The EU's mistrust has been further fuelled by the latest economic figures from Athens indicating that the Greek economy shrank by a full seven per cent in the last quarter of 2011. Meanwhile, the sand continues to flow out of the hourglass for Greece, which has to meet debt repayments of €14.5 billion by March 20.
Last Friday, desperate and angry demonstrators set fire to beautiful public buildings in central Athens causing damage likely to run into the millions of euros. The Greek population has been brought to its knees with unemployment now crossing the 20-per-cent mark.

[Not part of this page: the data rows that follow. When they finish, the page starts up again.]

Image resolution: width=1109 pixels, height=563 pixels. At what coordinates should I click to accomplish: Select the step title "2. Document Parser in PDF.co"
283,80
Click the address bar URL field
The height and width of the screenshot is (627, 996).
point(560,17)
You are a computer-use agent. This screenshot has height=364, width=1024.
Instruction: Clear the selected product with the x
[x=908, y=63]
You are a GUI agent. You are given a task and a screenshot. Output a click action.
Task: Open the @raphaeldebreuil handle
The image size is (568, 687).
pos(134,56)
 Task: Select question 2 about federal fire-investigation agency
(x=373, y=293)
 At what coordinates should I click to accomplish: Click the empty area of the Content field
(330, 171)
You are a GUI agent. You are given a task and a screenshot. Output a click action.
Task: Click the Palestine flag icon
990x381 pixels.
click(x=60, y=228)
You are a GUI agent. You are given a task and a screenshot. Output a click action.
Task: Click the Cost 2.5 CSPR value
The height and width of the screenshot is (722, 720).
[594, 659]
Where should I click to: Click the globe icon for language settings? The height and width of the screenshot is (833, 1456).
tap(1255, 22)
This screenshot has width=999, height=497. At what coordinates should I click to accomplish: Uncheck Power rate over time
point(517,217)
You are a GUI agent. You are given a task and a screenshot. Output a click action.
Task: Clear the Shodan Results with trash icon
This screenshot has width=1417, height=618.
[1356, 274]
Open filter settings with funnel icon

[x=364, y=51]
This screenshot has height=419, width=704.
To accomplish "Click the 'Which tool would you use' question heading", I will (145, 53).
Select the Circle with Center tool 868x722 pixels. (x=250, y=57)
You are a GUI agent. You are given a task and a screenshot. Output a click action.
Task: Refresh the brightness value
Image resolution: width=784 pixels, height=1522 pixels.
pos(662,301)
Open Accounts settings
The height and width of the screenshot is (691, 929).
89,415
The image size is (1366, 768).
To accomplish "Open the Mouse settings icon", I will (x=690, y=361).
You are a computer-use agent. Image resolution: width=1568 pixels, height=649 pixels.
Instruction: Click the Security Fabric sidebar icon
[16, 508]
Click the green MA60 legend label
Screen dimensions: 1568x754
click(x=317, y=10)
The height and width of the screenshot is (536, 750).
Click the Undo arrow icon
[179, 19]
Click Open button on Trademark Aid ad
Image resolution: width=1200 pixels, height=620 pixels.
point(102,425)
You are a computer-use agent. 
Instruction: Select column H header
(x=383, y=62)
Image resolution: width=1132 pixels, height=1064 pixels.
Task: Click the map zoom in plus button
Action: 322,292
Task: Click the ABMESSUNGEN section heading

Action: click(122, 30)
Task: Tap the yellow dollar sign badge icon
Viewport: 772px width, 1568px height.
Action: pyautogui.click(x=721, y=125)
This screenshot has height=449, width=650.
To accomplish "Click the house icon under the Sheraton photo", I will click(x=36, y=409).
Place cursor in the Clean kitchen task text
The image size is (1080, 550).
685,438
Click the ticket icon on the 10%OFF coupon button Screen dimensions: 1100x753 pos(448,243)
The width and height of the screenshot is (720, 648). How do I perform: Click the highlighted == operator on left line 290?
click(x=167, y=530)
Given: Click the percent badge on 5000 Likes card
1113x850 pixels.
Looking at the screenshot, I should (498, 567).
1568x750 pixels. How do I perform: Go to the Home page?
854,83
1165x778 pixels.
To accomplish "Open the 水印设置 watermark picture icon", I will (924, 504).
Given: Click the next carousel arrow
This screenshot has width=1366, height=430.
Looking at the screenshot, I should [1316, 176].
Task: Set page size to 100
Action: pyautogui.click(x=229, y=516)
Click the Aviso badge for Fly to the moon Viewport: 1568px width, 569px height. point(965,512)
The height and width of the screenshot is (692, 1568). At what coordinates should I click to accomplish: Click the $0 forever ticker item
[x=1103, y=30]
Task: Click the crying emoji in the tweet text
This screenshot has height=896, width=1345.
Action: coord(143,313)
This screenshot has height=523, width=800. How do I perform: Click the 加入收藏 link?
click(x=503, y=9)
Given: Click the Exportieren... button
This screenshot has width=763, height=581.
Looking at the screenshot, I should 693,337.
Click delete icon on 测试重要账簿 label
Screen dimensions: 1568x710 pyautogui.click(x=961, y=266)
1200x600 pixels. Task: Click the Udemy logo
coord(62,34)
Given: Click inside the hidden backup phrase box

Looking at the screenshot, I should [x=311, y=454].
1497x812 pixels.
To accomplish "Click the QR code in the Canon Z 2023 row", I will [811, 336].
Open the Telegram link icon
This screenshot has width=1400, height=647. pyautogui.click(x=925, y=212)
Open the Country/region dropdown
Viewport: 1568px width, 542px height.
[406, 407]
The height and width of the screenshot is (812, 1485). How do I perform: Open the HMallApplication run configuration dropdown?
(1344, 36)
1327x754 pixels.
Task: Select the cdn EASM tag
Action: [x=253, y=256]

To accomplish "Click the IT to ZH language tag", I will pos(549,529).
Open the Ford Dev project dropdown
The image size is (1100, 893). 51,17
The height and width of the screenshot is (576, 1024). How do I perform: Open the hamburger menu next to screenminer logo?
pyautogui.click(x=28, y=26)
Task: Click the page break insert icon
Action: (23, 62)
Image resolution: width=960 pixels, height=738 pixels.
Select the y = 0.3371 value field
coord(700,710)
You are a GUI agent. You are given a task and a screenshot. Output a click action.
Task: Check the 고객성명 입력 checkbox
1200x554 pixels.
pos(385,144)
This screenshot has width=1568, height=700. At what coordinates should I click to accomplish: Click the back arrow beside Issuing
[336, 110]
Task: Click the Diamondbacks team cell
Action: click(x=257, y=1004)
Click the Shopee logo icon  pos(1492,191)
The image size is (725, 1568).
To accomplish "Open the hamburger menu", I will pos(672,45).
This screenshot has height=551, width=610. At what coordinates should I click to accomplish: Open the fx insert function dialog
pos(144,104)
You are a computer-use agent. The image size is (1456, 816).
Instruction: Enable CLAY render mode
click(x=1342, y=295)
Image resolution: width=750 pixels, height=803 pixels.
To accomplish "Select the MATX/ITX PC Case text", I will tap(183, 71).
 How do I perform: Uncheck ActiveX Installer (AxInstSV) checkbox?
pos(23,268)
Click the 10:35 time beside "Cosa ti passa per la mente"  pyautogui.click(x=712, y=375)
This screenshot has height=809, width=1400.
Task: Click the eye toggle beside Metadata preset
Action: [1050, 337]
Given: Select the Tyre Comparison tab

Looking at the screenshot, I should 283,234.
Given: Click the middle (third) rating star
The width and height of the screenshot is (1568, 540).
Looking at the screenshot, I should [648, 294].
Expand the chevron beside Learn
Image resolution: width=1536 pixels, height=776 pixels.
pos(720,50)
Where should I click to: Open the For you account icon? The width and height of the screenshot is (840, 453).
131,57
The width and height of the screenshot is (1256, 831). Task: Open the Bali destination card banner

“I am a lawyer. Yet, I have no job and I continue to live with my parents. The EU accuses us of tax dodging. But European nations continue to use Greek shipping companies that hide behind the flags of Panama or other such tax havens. Is the EU not being hypocritical? Are they not encouraging tax evasion in Greece and profiting from it? I think we should dump the euro and go back to the drachma and deal with our poverty ourselves,” said Ismini, a young law graduate from the Athens, echoing the views held by many of her compatriots.
But financial analyst Eric Le Pape said quitting the euro would spell catastrophe for Greece. “If they might be able to crawl back into shape in ten years time by staying with the euro, opting out will set them back thirty years. Tourism, Greece's main industry, will not be able to feed the nation. We are likely to see mass migration. In fact the scenario is too terrible to contemplate.”
The first hints that the EU is preparing to ease Greece out of the eurozone came from German Finance Minister Wolfgang Schauble, who said the eurozone was in a better state to “handle” a Greek departure than it had been two years ago.
Markets in Europe perked up on Wednesday following Chinese assurances that it would pick up some of Europe's debt. However, financial analysts were left guessing as to how much EU debt the Chinese currently hold and the extent of their possible future investments. Europe also finds itself in a bit of a bind. It has unilaterally decreed a carbon tax on all airlines flying to European airports. The Chinese have flatly ordered their airlines not pay the tax which has seen opposition from India, Brazil and other nations.
“This does not leave us in a happy situation. We cannot go cap in hand to the Chinese asking for bailouts through the IMF or the European Financial Stability Facility while slapping on taxes against their airlines. I think the EU Commission might just have to buckle down on this,” said Francois Langlet, who heads a major business television channel in France.